__Exercise directions__: Every line below is to be quoted exactly, with nothing added or dropped.

__Data__:
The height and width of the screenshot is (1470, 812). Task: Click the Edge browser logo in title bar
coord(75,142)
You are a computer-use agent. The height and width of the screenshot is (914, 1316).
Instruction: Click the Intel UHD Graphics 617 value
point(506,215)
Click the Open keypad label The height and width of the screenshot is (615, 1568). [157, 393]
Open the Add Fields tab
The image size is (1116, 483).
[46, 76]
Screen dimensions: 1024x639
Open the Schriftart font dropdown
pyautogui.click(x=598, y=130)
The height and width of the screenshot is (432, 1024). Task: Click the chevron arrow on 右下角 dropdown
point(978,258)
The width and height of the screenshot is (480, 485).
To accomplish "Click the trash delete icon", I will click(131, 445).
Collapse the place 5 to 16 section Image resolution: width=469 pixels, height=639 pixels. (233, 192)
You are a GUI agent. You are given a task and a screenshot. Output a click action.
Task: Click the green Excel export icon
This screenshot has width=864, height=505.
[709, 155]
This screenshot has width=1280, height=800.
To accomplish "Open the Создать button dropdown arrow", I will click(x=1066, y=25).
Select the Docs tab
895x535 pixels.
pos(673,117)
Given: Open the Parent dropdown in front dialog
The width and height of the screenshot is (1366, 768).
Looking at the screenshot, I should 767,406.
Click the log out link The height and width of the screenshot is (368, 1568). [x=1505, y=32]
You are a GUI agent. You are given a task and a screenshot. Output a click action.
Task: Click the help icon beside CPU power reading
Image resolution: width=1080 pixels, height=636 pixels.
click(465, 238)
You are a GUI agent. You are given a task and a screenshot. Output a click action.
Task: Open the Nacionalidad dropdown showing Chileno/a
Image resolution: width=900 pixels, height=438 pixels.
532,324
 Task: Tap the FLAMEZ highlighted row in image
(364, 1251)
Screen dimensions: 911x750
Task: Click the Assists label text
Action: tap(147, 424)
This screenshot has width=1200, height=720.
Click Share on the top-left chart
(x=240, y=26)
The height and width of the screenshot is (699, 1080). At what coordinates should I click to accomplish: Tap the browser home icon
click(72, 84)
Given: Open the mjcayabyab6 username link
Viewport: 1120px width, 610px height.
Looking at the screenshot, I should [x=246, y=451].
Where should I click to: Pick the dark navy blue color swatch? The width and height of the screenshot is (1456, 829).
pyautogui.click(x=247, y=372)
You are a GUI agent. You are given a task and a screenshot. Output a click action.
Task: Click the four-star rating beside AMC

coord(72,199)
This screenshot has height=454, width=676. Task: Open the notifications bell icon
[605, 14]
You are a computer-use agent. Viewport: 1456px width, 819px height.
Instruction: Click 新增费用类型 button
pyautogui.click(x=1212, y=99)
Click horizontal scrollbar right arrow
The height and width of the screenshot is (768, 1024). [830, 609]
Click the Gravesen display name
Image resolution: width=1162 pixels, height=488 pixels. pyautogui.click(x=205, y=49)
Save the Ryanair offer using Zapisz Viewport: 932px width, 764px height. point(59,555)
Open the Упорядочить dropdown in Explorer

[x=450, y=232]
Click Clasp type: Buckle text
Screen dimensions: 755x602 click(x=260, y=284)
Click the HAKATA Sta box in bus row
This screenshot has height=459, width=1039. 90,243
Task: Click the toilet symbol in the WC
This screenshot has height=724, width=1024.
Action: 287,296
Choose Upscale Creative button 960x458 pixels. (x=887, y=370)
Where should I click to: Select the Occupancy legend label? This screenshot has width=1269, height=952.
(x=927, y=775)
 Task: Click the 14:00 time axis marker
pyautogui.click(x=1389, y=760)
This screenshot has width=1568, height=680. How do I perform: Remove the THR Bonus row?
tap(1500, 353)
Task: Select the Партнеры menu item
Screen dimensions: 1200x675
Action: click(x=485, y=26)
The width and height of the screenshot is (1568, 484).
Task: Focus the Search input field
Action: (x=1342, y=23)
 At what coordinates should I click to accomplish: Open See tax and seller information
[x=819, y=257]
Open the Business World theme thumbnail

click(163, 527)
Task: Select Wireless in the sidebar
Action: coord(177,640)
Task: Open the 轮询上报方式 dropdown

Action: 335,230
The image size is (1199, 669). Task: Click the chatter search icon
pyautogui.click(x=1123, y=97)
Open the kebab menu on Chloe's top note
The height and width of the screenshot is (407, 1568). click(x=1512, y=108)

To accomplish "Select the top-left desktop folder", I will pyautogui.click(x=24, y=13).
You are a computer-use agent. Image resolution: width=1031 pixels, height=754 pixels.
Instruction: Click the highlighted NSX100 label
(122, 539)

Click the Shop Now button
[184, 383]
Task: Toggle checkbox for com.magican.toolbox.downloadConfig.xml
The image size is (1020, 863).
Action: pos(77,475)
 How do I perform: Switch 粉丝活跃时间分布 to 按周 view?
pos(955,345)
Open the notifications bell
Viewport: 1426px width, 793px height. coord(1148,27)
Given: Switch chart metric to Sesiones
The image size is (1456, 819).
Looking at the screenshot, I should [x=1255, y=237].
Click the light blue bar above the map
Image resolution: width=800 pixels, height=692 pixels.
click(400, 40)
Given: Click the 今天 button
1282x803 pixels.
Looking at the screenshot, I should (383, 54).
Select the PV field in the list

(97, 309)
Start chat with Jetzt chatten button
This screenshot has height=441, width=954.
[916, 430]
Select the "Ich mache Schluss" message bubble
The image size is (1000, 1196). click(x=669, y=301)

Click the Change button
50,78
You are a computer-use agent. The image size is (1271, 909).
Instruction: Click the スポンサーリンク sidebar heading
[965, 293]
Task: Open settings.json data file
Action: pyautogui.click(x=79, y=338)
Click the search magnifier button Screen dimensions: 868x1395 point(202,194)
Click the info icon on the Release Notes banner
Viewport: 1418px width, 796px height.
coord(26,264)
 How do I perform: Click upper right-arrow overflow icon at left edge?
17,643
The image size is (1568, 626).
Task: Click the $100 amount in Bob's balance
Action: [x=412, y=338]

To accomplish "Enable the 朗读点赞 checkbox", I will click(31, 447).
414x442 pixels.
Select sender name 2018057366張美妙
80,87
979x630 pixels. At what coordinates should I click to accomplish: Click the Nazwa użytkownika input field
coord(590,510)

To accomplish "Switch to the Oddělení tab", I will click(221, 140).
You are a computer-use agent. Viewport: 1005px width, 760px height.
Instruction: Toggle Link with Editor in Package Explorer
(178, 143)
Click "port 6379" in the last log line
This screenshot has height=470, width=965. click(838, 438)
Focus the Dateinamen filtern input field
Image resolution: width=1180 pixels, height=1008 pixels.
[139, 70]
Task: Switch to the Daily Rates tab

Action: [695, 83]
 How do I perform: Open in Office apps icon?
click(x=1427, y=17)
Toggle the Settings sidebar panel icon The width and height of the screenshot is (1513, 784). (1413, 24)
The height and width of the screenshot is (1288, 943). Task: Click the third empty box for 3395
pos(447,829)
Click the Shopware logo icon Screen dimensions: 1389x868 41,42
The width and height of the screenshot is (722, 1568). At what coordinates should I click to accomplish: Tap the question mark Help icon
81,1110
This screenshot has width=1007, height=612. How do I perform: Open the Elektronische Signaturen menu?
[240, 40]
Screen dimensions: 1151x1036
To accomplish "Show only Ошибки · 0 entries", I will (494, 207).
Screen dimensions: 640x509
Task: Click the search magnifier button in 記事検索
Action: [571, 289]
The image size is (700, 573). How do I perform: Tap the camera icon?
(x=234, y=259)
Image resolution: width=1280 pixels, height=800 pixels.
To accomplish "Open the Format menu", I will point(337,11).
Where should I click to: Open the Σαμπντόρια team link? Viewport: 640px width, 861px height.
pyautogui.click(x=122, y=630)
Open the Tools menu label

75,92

__Task solution__:
The height and width of the screenshot is (1470, 812). Task: Click the Edge browser logo in title bar
coord(75,142)
You are a computer-use agent. The height and width of the screenshot is (914, 1316).
Instruction: Click the Intel UHD Graphics 617 value
point(506,215)
Click the Open keypad label The height and width of the screenshot is (615, 1568). [157, 393]
Open the Add Fields tab
The image size is (1116, 483).
[46, 76]
Screen dimensions: 1024x639
Open the Schriftart font dropdown
pyautogui.click(x=598, y=130)
The height and width of the screenshot is (432, 1024). Task: Click the chevron arrow on 右下角 dropdown
point(978,258)
The width and height of the screenshot is (480, 485).
To accomplish "Click the trash delete icon", I will click(131, 445).
Collapse the place 5 to 16 section Image resolution: width=469 pixels, height=639 pixels. (233, 192)
You are a GUI agent. You are given a task and a screenshot. Output a click action.
Task: Click the green Excel export icon
This screenshot has width=864, height=505.
[709, 155]
This screenshot has width=1280, height=800.
To accomplish "Open the Создать button dropdown arrow", I will click(x=1066, y=25).
Select the Docs tab
895x535 pixels.
pos(673,117)
Given: Open the Parent dropdown in front dialog
The width and height of the screenshot is (1366, 768).
Looking at the screenshot, I should 767,406.
Click the log out link The height and width of the screenshot is (368, 1568). [x=1505, y=32]
You are a GUI agent. You are given a task and a screenshot. Output a click action.
Task: Click the help icon beside CPU power reading
Image resolution: width=1080 pixels, height=636 pixels.
click(465, 238)
You are a GUI agent. You are given a task and a screenshot. Output a click action.
Task: Open the Nacionalidad dropdown showing Chileno/a
Image resolution: width=900 pixels, height=438 pixels.
532,324
 Task: Tap the FLAMEZ highlighted row in image
(364, 1251)
Screen dimensions: 911x750
Task: Click the Assists label text
Action: tap(147, 424)
This screenshot has width=1200, height=720.
Click Share on the top-left chart
(x=240, y=26)
The height and width of the screenshot is (699, 1080). At what coordinates should I click to accomplish: Tap the browser home icon
click(72, 84)
Given: Open the mjcayabyab6 username link
Viewport: 1120px width, 610px height.
Looking at the screenshot, I should [x=246, y=451].
Where should I click to: Pick the dark navy blue color swatch? The width and height of the screenshot is (1456, 829).
pyautogui.click(x=247, y=372)
You are a GUI agent. You are given a task and a screenshot. Output a click action.
Task: Click the four-star rating beside AMC

coord(72,199)
This screenshot has height=454, width=676. Task: Open the notifications bell icon
[605, 14]
You are a computer-use agent. Viewport: 1456px width, 819px height.
Instruction: Click 新增费用类型 button
pyautogui.click(x=1212, y=99)
Click horizontal scrollbar right arrow
The height and width of the screenshot is (768, 1024). [830, 609]
Click the Gravesen display name
Image resolution: width=1162 pixels, height=488 pixels. pyautogui.click(x=205, y=49)
Save the Ryanair offer using Zapisz Viewport: 932px width, 764px height. point(59,555)
Open the Упорядочить dropdown in Explorer

[x=450, y=232]
Click Clasp type: Buckle text
Screen dimensions: 755x602 click(x=260, y=284)
Click the HAKATA Sta box in bus row
This screenshot has height=459, width=1039. 90,243
Task: Click the toilet symbol in the WC
This screenshot has height=724, width=1024.
Action: 287,296
Choose Upscale Creative button 960x458 pixels. (x=887, y=370)
Where should I click to: Select the Occupancy legend label? This screenshot has width=1269, height=952.
(x=927, y=775)
 Task: Click the 14:00 time axis marker
pyautogui.click(x=1389, y=760)
This screenshot has width=1568, height=680. How do I perform: Remove the THR Bonus row?
tap(1500, 353)
Task: Select the Партнеры menu item
Screen dimensions: 1200x675
Action: click(x=485, y=26)
The width and height of the screenshot is (1568, 484).
Task: Focus the Search input field
Action: (x=1342, y=23)
 At what coordinates should I click to accomplish: Open See tax and seller information
[x=819, y=257]
Open the Business World theme thumbnail

click(163, 527)
Task: Select Wireless in the sidebar
Action: coord(177,640)
Task: Open the 轮询上报方式 dropdown

Action: 335,230
The image size is (1199, 669). Task: Click the chatter search icon
pyautogui.click(x=1123, y=97)
Open the kebab menu on Chloe's top note
The height and width of the screenshot is (407, 1568). click(x=1512, y=108)

To accomplish "Select the top-left desktop folder", I will pyautogui.click(x=24, y=13).
You are a computer-use agent. Image resolution: width=1031 pixels, height=754 pixels.
Instruction: Click the highlighted NSX100 label
(122, 539)

Click the Shop Now button
[184, 383]
Task: Toggle checkbox for com.magican.toolbox.downloadConfig.xml
The image size is (1020, 863).
Action: pos(77,475)
 How do I perform: Switch 粉丝活跃时间分布 to 按周 view?
pos(955,345)
Open the notifications bell
Viewport: 1426px width, 793px height. coord(1148,27)
Given: Switch chart metric to Sesiones
The image size is (1456, 819).
Looking at the screenshot, I should [x=1255, y=237].
Click the light blue bar above the map
Image resolution: width=800 pixels, height=692 pixels.
click(400, 40)
Given: Click the 今天 button
1282x803 pixels.
Looking at the screenshot, I should (383, 54).
Select the PV field in the list

(97, 309)
Start chat with Jetzt chatten button
This screenshot has height=441, width=954.
[916, 430]
Select the "Ich mache Schluss" message bubble
The image size is (1000, 1196). click(x=669, y=301)

Click the Change button
50,78
You are a computer-use agent. The image size is (1271, 909).
Instruction: Click the スポンサーリンク sidebar heading
[965, 293]
Task: Open settings.json data file
Action: pyautogui.click(x=79, y=338)
Click the search magnifier button Screen dimensions: 868x1395 point(202,194)
Click the info icon on the Release Notes banner
Viewport: 1418px width, 796px height.
coord(26,264)
 How do I perform: Click upper right-arrow overflow icon at left edge?
17,643
The image size is (1568, 626).
Task: Click the $100 amount in Bob's balance
Action: [x=412, y=338]

To accomplish "Enable the 朗读点赞 checkbox", I will click(31, 447).
414x442 pixels.
Select sender name 2018057366張美妙
80,87
979x630 pixels. At what coordinates should I click to accomplish: Click the Nazwa użytkownika input field
coord(590,510)

To accomplish "Switch to the Oddělení tab", I will click(221, 140).
You are a computer-use agent. Viewport: 1005px width, 760px height.
Instruction: Toggle Link with Editor in Package Explorer
(178, 143)
Click "port 6379" in the last log line
This screenshot has height=470, width=965. click(838, 438)
Focus the Dateinamen filtern input field
Image resolution: width=1180 pixels, height=1008 pixels.
[139, 70]
Task: Switch to the Daily Rates tab

Action: [695, 83]
 How do I perform: Open in Office apps icon?
click(x=1427, y=17)
Toggle the Settings sidebar panel icon The width and height of the screenshot is (1513, 784). (1413, 24)
The height and width of the screenshot is (1288, 943). Task: Click the third empty box for 3395
pos(447,829)
Click the Shopware logo icon Screen dimensions: 1389x868 41,42
The width and height of the screenshot is (722, 1568). At what coordinates should I click to accomplish: Tap the question mark Help icon
81,1110
This screenshot has width=1007, height=612. How do I perform: Open the Elektronische Signaturen menu?
[240, 40]
Screen dimensions: 1151x1036
To accomplish "Show only Ошибки · 0 entries", I will (494, 207).
Screen dimensions: 640x509
Task: Click the search magnifier button in 記事検索
Action: [571, 289]
The image size is (700, 573). How do I perform: Tap the camera icon?
(x=234, y=259)
Image resolution: width=1280 pixels, height=800 pixels.
To accomplish "Open the Format menu", I will point(337,11).
Where should I click to: Open the Σαμπντόρια team link? Viewport: 640px width, 861px height.
pyautogui.click(x=122, y=630)
Open the Tools menu label

75,92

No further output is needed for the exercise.